Ivey signed the law on Friday, the day after it was approved by the Alabama legislature. At a campaign stop on Monday, the governor referred to religion when asked about her decision to sign the law.
“If the good Lord made you a boy at birth, then you are a boy. If the good Lord made you a girl at birth, then you are a girl, ”she said. “We need to focus our efforts especially on helping these young people become healthy adults, the way God wanted them to be, not self-induced medical interventions.”
Asked if the law would stand up in court, she said: “Let’s wait and see.”
Two lawsuits were filed by human rights groups on behalf of families with transgender children, as well as two health workers. The children were not identified in the trials because of their age,
“I know I’m a girl and have always been that way,” one of the 15-year-old plaintiffs said in a statement from the American Civil Liberties Union in Alabama. “I knew myself before I learned the word ‘transgender’ or met other transgender people.”
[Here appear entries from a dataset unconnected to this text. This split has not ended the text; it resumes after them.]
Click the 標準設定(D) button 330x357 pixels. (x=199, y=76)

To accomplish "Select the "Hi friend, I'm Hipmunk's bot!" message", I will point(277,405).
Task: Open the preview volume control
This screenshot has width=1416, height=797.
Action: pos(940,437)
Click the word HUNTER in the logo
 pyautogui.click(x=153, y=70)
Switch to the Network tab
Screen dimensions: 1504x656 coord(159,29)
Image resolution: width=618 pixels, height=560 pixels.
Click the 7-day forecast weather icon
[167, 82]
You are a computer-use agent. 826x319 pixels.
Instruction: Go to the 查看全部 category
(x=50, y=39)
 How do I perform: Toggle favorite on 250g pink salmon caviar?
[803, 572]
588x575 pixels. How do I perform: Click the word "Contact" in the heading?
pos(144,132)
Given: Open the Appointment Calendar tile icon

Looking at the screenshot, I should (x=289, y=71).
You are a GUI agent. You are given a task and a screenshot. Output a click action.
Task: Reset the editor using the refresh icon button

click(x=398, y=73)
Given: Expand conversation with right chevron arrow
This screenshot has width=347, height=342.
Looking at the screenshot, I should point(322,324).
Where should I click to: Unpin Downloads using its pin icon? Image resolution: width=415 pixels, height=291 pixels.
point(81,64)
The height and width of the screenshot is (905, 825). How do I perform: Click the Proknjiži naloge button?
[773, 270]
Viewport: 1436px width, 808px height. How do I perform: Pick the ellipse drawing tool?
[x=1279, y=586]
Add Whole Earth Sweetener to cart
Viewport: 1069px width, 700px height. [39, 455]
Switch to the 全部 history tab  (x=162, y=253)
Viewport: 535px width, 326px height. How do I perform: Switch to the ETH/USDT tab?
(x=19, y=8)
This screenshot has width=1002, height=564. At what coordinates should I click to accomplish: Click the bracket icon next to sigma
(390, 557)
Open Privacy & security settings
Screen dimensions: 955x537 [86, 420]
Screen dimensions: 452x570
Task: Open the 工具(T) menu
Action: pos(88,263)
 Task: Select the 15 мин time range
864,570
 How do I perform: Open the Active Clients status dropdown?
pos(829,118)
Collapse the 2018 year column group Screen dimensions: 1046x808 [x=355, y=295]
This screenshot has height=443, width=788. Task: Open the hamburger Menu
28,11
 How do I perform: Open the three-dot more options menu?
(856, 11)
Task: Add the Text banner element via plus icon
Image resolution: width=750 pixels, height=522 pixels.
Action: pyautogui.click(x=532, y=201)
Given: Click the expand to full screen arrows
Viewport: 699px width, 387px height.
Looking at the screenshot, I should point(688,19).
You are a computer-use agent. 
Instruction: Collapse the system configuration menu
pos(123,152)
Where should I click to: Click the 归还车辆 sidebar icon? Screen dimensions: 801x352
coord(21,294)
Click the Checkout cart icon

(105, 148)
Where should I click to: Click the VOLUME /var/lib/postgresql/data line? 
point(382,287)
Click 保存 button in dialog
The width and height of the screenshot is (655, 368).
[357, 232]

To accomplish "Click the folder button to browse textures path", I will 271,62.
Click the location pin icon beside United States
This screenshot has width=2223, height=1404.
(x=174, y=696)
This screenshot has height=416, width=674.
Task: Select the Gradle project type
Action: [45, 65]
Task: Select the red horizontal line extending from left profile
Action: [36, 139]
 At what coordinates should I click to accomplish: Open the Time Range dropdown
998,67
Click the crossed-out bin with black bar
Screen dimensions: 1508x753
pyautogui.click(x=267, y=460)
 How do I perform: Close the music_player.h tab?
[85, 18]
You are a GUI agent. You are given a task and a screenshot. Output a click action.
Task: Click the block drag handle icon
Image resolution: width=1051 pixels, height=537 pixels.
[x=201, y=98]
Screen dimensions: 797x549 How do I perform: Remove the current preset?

In one lawsuit, parents described their fears that their transgender daughter, dubbed “Mary Rowe” in costume, would harm herself or attempt suicide if she lost access to the puberty blockers she began taking last year. “For Mary to force her to go through male puberty would be devastating; it is predictable that it would lead to her isolation, depression, anxiety and suffering, ”the lawsuit said.
Similar measures have been applied in other states, but Alabama law is the first to provide criminal penalties for doctors.
In Texas, Republican Gov. Greg Abbott orders state agency to protect children investigate as abuse care reports confirming gender for children. And law in Arkansas prohibits drugs that confirm sex. However, this law was blocked by the court.
Ivy also signed a separate measure requiring students to use bathrooms that match their original birth certificate, and banning the teaching of gender and sexual identity in kindergarten until fifth grade.